GOAL: Rewrite everything from the line containing "Task: Click the 微捐赠 donation character icon" down to the line containing "Image resolution: width=1054", changing "Screen dimensions" to "Screen size" and keeping every other part of those lines the same.

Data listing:
----------
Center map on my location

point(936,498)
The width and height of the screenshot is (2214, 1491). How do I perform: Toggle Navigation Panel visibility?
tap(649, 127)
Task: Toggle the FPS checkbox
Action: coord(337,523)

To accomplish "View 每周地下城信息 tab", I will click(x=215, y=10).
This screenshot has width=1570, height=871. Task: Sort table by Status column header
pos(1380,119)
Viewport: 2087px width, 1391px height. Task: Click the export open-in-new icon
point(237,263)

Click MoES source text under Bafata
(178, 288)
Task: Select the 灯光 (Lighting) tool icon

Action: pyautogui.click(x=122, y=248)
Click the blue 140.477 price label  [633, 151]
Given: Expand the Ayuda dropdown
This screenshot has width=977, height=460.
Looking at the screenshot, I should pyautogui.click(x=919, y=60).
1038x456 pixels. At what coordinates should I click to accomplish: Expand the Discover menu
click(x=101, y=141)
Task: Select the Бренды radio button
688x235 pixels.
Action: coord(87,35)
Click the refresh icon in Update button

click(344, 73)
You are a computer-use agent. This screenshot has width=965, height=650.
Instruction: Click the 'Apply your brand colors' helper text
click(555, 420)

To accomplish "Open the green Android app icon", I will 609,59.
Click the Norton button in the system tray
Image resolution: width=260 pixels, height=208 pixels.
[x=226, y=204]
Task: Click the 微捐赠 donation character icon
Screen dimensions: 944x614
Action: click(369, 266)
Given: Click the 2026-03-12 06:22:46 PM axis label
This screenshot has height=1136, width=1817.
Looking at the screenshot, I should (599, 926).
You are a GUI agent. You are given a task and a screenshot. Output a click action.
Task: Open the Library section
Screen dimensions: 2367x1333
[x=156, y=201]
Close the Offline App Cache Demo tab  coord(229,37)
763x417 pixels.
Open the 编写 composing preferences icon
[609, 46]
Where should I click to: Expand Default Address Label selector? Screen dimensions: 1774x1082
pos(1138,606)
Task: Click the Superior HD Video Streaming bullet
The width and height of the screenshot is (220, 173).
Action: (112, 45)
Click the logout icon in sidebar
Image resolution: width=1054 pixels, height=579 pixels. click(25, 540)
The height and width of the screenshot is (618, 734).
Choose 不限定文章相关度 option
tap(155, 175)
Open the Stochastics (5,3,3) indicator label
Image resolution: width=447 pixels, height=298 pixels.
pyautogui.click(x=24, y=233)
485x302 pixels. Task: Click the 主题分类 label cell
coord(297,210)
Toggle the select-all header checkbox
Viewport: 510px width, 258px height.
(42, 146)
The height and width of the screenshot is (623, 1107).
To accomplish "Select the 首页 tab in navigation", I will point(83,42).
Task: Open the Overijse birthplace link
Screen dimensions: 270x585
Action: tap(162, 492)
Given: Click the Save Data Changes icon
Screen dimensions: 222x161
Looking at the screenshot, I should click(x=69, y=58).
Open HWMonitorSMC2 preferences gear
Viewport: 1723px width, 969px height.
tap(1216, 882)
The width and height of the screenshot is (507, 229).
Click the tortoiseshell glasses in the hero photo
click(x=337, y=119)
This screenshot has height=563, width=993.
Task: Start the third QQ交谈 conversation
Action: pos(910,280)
----------
RESPONSE:
Task: Click the 微捐赠 donation character icon
Screen size: 944x614
Action: click(369, 266)
Given: Click the 2026-03-12 06:22:46 PM axis label
This screenshot has height=1136, width=1817.
Looking at the screenshot, I should (599, 926).
You are a GUI agent. You are given a task and a screenshot. Output a click action.
Task: Open the Library section
Screen size: 2367x1333
[x=156, y=201]
Close the Offline App Cache Demo tab  coord(229,37)
763x417 pixels.
Open the 编写 composing preferences icon
[609, 46]
Where should I click to: Expand Default Address Label selector? Screen size: 1774x1082
pos(1138,606)
Task: Click the Superior HD Video Streaming bullet
The width and height of the screenshot is (220, 173).
Action: (112, 45)
Click the logout icon in sidebar
Image resolution: width=1054 pixels, height=579 pixels. click(25, 540)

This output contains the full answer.